● TASK TO CARRY OUT
Set down all of the records word for word.

(RECORDS FOR THIS TASK Opens)

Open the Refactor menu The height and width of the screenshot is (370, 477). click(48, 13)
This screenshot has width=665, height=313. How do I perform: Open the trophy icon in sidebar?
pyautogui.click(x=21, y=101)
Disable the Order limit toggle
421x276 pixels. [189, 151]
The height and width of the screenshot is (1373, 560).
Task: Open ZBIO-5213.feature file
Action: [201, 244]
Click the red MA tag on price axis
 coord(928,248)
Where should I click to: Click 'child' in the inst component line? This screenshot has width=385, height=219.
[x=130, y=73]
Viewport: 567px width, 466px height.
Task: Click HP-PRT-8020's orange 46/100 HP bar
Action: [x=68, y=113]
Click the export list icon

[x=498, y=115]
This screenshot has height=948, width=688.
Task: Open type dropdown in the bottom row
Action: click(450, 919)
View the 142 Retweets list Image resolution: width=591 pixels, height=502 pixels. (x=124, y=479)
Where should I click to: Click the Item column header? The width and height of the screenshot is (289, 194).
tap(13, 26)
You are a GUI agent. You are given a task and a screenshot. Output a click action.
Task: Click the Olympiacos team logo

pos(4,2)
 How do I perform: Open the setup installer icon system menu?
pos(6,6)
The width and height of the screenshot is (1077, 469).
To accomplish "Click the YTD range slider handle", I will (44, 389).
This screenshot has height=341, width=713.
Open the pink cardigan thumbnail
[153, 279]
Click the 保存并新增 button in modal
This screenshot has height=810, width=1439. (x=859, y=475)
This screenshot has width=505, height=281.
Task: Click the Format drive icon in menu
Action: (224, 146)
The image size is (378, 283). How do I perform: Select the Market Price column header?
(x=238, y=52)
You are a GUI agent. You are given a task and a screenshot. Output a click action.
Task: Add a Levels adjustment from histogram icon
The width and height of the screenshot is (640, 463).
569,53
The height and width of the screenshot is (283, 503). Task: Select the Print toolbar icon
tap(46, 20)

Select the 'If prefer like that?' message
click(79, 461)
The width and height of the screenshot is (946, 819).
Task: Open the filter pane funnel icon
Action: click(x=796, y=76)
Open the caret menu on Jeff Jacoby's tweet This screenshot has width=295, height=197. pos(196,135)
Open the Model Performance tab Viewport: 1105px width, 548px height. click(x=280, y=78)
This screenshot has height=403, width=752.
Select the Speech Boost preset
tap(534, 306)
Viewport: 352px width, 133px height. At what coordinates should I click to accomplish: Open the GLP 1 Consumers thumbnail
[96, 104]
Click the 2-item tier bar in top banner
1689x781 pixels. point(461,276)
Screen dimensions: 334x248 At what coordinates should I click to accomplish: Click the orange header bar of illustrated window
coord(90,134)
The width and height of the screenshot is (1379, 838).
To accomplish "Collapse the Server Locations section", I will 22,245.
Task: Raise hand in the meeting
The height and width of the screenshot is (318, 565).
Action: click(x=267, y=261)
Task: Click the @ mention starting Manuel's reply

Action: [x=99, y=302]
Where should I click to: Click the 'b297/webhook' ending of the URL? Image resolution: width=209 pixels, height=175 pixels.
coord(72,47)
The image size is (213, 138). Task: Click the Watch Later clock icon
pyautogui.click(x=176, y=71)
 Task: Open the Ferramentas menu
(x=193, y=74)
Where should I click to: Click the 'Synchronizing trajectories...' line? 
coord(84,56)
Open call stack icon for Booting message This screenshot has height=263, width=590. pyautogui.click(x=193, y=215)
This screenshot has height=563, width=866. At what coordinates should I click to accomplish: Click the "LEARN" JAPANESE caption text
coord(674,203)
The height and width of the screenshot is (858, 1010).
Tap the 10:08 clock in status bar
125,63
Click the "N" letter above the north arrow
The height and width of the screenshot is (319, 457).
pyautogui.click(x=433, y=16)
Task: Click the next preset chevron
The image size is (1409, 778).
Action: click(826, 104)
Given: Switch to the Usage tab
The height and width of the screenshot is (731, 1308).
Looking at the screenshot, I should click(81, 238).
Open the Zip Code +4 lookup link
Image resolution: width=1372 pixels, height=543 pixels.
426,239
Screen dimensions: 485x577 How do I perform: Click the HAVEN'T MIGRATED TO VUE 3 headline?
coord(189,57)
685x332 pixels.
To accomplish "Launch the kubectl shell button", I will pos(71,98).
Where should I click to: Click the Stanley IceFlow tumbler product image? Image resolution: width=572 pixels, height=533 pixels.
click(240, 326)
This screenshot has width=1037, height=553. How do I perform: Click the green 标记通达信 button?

(RECORDS FOR THIS TASK Closes)

● ANSWER BOX
Open the Refactor menu The height and width of the screenshot is (370, 477). click(48, 13)
This screenshot has width=665, height=313. How do I perform: Open the trophy icon in sidebar?
pyautogui.click(x=21, y=101)
Disable the Order limit toggle
421x276 pixels. [189, 151]
The height and width of the screenshot is (1373, 560).
Task: Open ZBIO-5213.feature file
Action: [201, 244]
Click the red MA tag on price axis
 coord(928,248)
Where should I click to: Click 'child' in the inst component line? This screenshot has width=385, height=219.
[x=130, y=73]
Viewport: 567px width, 466px height.
Task: Click HP-PRT-8020's orange 46/100 HP bar
Action: [x=68, y=113]
Click the export list icon

[x=498, y=115]
This screenshot has height=948, width=688.
Task: Open type dropdown in the bottom row
Action: click(450, 919)
View the 142 Retweets list Image resolution: width=591 pixels, height=502 pixels. (x=124, y=479)
Where should I click to: Click the Item column header? The width and height of the screenshot is (289, 194).
tap(13, 26)
You are a GUI agent. You are given a task and a screenshot. Output a click action.
Task: Click the Olympiacos team logo

pos(4,2)
 How do I perform: Open the setup installer icon system menu?
pos(6,6)
The width and height of the screenshot is (1077, 469).
To accomplish "Click the YTD range slider handle", I will (44, 389).
This screenshot has height=341, width=713.
Open the pink cardigan thumbnail
[153, 279]
Click the 保存并新增 button in modal
This screenshot has height=810, width=1439. (x=859, y=475)
This screenshot has width=505, height=281.
Task: Click the Format drive icon in menu
Action: (224, 146)
The image size is (378, 283). How do I perform: Select the Market Price column header?
(x=238, y=52)
You are a GUI agent. You are given a task and a screenshot. Output a click action.
Task: Add a Levels adjustment from histogram icon
The width and height of the screenshot is (640, 463).
569,53
The height and width of the screenshot is (283, 503). Task: Select the Print toolbar icon
tap(46, 20)

Select the 'If prefer like that?' message
click(79, 461)
The width and height of the screenshot is (946, 819).
Task: Open the filter pane funnel icon
Action: click(x=796, y=76)
Open the caret menu on Jeff Jacoby's tweet This screenshot has width=295, height=197. pos(196,135)
Open the Model Performance tab Viewport: 1105px width, 548px height. click(x=280, y=78)
This screenshot has height=403, width=752.
Select the Speech Boost preset
tap(534, 306)
Viewport: 352px width, 133px height. At what coordinates should I click to accomplish: Open the GLP 1 Consumers thumbnail
[96, 104]
Click the 2-item tier bar in top banner
1689x781 pixels. point(461,276)
Screen dimensions: 334x248 At what coordinates should I click to accomplish: Click the orange header bar of illustrated window
coord(90,134)
The width and height of the screenshot is (1379, 838).
To accomplish "Collapse the Server Locations section", I will 22,245.
Task: Raise hand in the meeting
The height and width of the screenshot is (318, 565).
Action: click(x=267, y=261)
Task: Click the @ mention starting Manuel's reply

Action: [x=99, y=302]
Where should I click to: Click the 'b297/webhook' ending of the URL? Image resolution: width=209 pixels, height=175 pixels.
coord(72,47)
The image size is (213, 138). Task: Click the Watch Later clock icon
pyautogui.click(x=176, y=71)
 Task: Open the Ferramentas menu
(x=193, y=74)
Where should I click to: Click the 'Synchronizing trajectories...' line? 
coord(84,56)
Open call stack icon for Booting message This screenshot has height=263, width=590. pyautogui.click(x=193, y=215)
This screenshot has height=563, width=866. At what coordinates should I click to accomplish: Click the "LEARN" JAPANESE caption text
coord(674,203)
The height and width of the screenshot is (858, 1010).
Tap the 10:08 clock in status bar
125,63
Click the "N" letter above the north arrow
The height and width of the screenshot is (319, 457).
pyautogui.click(x=433, y=16)
Task: Click the next preset chevron
The image size is (1409, 778).
Action: click(826, 104)
Given: Switch to the Usage tab
The height and width of the screenshot is (731, 1308).
Looking at the screenshot, I should click(81, 238).
Open the Zip Code +4 lookup link
Image resolution: width=1372 pixels, height=543 pixels.
426,239
Screen dimensions: 485x577 How do I perform: Click the HAVEN'T MIGRATED TO VUE 3 headline?
coord(189,57)
685x332 pixels.
To accomplish "Launch the kubectl shell button", I will pos(71,98).
Where should I click to: Click the Stanley IceFlow tumbler product image? Image resolution: width=572 pixels, height=533 pixels.
click(240, 326)
This screenshot has width=1037, height=553. How do I perform: Click the green 标记通达信 button?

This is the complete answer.